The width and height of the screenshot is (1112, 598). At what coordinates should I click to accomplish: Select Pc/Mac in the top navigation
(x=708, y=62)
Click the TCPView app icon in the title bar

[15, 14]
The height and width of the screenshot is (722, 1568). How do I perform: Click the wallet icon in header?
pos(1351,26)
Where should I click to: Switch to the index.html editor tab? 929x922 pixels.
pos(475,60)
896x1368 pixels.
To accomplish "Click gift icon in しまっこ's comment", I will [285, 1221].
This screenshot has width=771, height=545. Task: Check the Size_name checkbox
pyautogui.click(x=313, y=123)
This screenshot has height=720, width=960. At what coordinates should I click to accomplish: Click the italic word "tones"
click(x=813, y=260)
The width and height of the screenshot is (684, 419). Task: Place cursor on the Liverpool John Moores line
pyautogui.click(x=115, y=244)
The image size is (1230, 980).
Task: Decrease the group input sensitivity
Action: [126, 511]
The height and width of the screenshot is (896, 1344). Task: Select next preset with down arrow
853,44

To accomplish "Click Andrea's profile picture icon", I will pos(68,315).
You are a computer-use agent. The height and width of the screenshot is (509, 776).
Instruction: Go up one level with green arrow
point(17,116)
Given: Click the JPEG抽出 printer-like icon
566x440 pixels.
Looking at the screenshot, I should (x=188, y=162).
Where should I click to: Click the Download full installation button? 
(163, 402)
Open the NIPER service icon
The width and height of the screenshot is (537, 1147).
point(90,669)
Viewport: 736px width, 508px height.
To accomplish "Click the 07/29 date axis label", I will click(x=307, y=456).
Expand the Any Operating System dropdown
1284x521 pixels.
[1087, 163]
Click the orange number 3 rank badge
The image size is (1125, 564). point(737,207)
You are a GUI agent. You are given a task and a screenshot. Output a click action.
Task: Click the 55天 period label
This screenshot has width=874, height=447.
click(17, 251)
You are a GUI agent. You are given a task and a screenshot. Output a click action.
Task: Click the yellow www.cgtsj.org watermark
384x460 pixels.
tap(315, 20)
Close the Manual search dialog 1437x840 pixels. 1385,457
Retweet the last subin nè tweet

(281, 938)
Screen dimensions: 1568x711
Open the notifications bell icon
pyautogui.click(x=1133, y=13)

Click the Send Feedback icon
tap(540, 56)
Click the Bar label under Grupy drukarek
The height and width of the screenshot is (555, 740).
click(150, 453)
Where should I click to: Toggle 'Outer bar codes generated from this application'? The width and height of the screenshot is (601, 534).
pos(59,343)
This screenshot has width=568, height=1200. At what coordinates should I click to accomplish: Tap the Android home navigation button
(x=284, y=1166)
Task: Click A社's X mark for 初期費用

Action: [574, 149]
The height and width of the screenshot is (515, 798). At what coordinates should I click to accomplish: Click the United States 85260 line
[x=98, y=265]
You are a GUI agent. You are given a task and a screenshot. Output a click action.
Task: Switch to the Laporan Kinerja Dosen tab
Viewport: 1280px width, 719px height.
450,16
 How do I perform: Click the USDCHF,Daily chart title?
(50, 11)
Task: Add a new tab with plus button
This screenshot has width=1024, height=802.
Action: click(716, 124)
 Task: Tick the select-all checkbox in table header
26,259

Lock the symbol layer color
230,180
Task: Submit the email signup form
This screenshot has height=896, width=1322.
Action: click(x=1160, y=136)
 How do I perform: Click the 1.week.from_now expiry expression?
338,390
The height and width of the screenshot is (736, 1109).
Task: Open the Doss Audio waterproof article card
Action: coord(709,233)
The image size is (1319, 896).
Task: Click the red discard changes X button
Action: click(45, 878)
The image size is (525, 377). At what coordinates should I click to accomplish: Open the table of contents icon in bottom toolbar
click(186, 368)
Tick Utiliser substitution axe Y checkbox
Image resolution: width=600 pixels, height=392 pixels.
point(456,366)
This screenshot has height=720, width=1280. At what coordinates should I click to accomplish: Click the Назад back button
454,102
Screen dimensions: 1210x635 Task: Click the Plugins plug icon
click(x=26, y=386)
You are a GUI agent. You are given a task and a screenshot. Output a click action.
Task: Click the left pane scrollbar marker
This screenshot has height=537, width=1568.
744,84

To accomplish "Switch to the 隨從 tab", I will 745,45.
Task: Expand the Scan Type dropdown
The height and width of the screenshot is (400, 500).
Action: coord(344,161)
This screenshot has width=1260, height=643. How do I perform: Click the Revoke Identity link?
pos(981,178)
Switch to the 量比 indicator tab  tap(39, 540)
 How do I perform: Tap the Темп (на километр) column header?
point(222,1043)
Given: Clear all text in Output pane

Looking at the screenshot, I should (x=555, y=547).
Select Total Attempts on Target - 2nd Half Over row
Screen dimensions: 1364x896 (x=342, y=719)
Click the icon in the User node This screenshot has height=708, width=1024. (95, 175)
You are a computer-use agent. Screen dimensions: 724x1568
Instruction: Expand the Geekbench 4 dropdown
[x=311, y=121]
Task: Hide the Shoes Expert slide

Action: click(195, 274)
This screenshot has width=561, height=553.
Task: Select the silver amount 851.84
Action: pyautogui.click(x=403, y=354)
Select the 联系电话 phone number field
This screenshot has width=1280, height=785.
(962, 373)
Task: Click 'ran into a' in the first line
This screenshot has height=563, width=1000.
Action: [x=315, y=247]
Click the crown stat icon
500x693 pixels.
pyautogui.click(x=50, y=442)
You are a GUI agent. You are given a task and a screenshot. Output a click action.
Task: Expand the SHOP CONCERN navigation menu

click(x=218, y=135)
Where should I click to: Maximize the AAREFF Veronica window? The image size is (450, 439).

## TASK STATEMENT:
Nothing in the data may differ; print all of it exactly as written.

## ANSWER SPACE:
The width and height of the screenshot is (1112, 598). At what coordinates should I click to accomplish: Select Pc/Mac in the top navigation
(x=708, y=62)
Click the TCPView app icon in the title bar

[15, 14]
The height and width of the screenshot is (722, 1568). How do I perform: Click the wallet icon in header?
pos(1351,26)
Where should I click to: Switch to the index.html editor tab? 929x922 pixels.
pos(475,60)
896x1368 pixels.
To accomplish "Click gift icon in しまっこ's comment", I will [285, 1221].
This screenshot has width=771, height=545. Task: Check the Size_name checkbox
pyautogui.click(x=313, y=123)
This screenshot has height=720, width=960. At what coordinates should I click to accomplish: Click the italic word "tones"
click(x=813, y=260)
The width and height of the screenshot is (684, 419). Task: Place cursor on the Liverpool John Moores line
pyautogui.click(x=115, y=244)
The image size is (1230, 980).
Task: Decrease the group input sensitivity
Action: [126, 511]
The height and width of the screenshot is (896, 1344). Task: Select next preset with down arrow
853,44

To accomplish "Click Andrea's profile picture icon", I will pos(68,315).
You are a computer-use agent. The height and width of the screenshot is (509, 776).
Instruction: Go up one level with green arrow
point(17,116)
Given: Click the JPEG抽出 printer-like icon
566x440 pixels.
Looking at the screenshot, I should (x=188, y=162).
Where should I click to: Click the Download full installation button? 
(163, 402)
Open the NIPER service icon
The width and height of the screenshot is (537, 1147).
point(90,669)
Viewport: 736px width, 508px height.
To accomplish "Click the 07/29 date axis label", I will click(x=307, y=456).
Expand the Any Operating System dropdown
1284x521 pixels.
[1087, 163]
Click the orange number 3 rank badge
The image size is (1125, 564). point(737,207)
You are a GUI agent. You are given a task and a screenshot. Output a click action.
Task: Click the 55天 period label
This screenshot has width=874, height=447.
click(17, 251)
You are a GUI agent. You are given a task and a screenshot. Output a click action.
Task: Click the yellow www.cgtsj.org watermark
384x460 pixels.
tap(315, 20)
Close the Manual search dialog 1437x840 pixels. 1385,457
Retweet the last subin nè tweet

(281, 938)
Screen dimensions: 1568x711
Open the notifications bell icon
pyautogui.click(x=1133, y=13)

Click the Send Feedback icon
tap(540, 56)
Click the Bar label under Grupy drukarek
The height and width of the screenshot is (555, 740).
click(150, 453)
Where should I click to: Toggle 'Outer bar codes generated from this application'? The width and height of the screenshot is (601, 534).
pos(59,343)
This screenshot has width=568, height=1200. At what coordinates should I click to accomplish: Tap the Android home navigation button
(x=284, y=1166)
Task: Click A社's X mark for 初期費用

Action: [574, 149]
The height and width of the screenshot is (515, 798). At what coordinates should I click to accomplish: Click the United States 85260 line
[x=98, y=265]
You are a GUI agent. You are given a task and a screenshot. Output a click action.
Task: Switch to the Laporan Kinerja Dosen tab
Viewport: 1280px width, 719px height.
450,16
 How do I perform: Click the USDCHF,Daily chart title?
(50, 11)
Task: Add a new tab with plus button
This screenshot has width=1024, height=802.
Action: click(716, 124)
 Task: Tick the select-all checkbox in table header
26,259

Lock the symbol layer color
230,180
Task: Submit the email signup form
This screenshot has height=896, width=1322.
Action: click(x=1160, y=136)
 How do I perform: Click the 1.week.from_now expiry expression?
338,390
The height and width of the screenshot is (736, 1109).
Task: Open the Doss Audio waterproof article card
Action: coord(709,233)
The image size is (1319, 896).
Task: Click the red discard changes X button
Action: click(45, 878)
The image size is (525, 377). At what coordinates should I click to accomplish: Open the table of contents icon in bottom toolbar
click(186, 368)
Tick Utiliser substitution axe Y checkbox
Image resolution: width=600 pixels, height=392 pixels.
point(456,366)
This screenshot has height=720, width=1280. At what coordinates should I click to accomplish: Click the Назад back button
454,102
Screen dimensions: 1210x635 Task: Click the Plugins plug icon
click(x=26, y=386)
You are a GUI agent. You are given a task and a screenshot. Output a click action.
Task: Click the left pane scrollbar marker
This screenshot has height=537, width=1568.
744,84

To accomplish "Switch to the 隨從 tab", I will 745,45.
Task: Expand the Scan Type dropdown
The height and width of the screenshot is (400, 500).
Action: coord(344,161)
This screenshot has width=1260, height=643. How do I perform: Click the Revoke Identity link?
pos(981,178)
Switch to the 量比 indicator tab  tap(39, 540)
 How do I perform: Tap the Темп (на километр) column header?
point(222,1043)
Given: Clear all text in Output pane

Looking at the screenshot, I should (x=555, y=547).
Select Total Attempts on Target - 2nd Half Over row
Screen dimensions: 1364x896 (x=342, y=719)
Click the icon in the User node This screenshot has height=708, width=1024. (95, 175)
You are a computer-use agent. Screen dimensions: 724x1568
Instruction: Expand the Geekbench 4 dropdown
[x=311, y=121]
Task: Hide the Shoes Expert slide

Action: click(195, 274)
This screenshot has width=561, height=553.
Task: Select the silver amount 851.84
Action: pyautogui.click(x=403, y=354)
Select the 联系电话 phone number field
This screenshot has width=1280, height=785.
(962, 373)
Task: Click 'ran into a' in the first line
This screenshot has height=563, width=1000.
Action: [x=315, y=247]
Click the crown stat icon
500x693 pixels.
pyautogui.click(x=50, y=442)
You are a GUI agent. You are given a task and a screenshot. Output a click action.
Task: Expand the SHOP CONCERN navigation menu

click(x=218, y=135)
Where should I click to: Maximize the AAREFF Veronica window? The image size is (450, 439).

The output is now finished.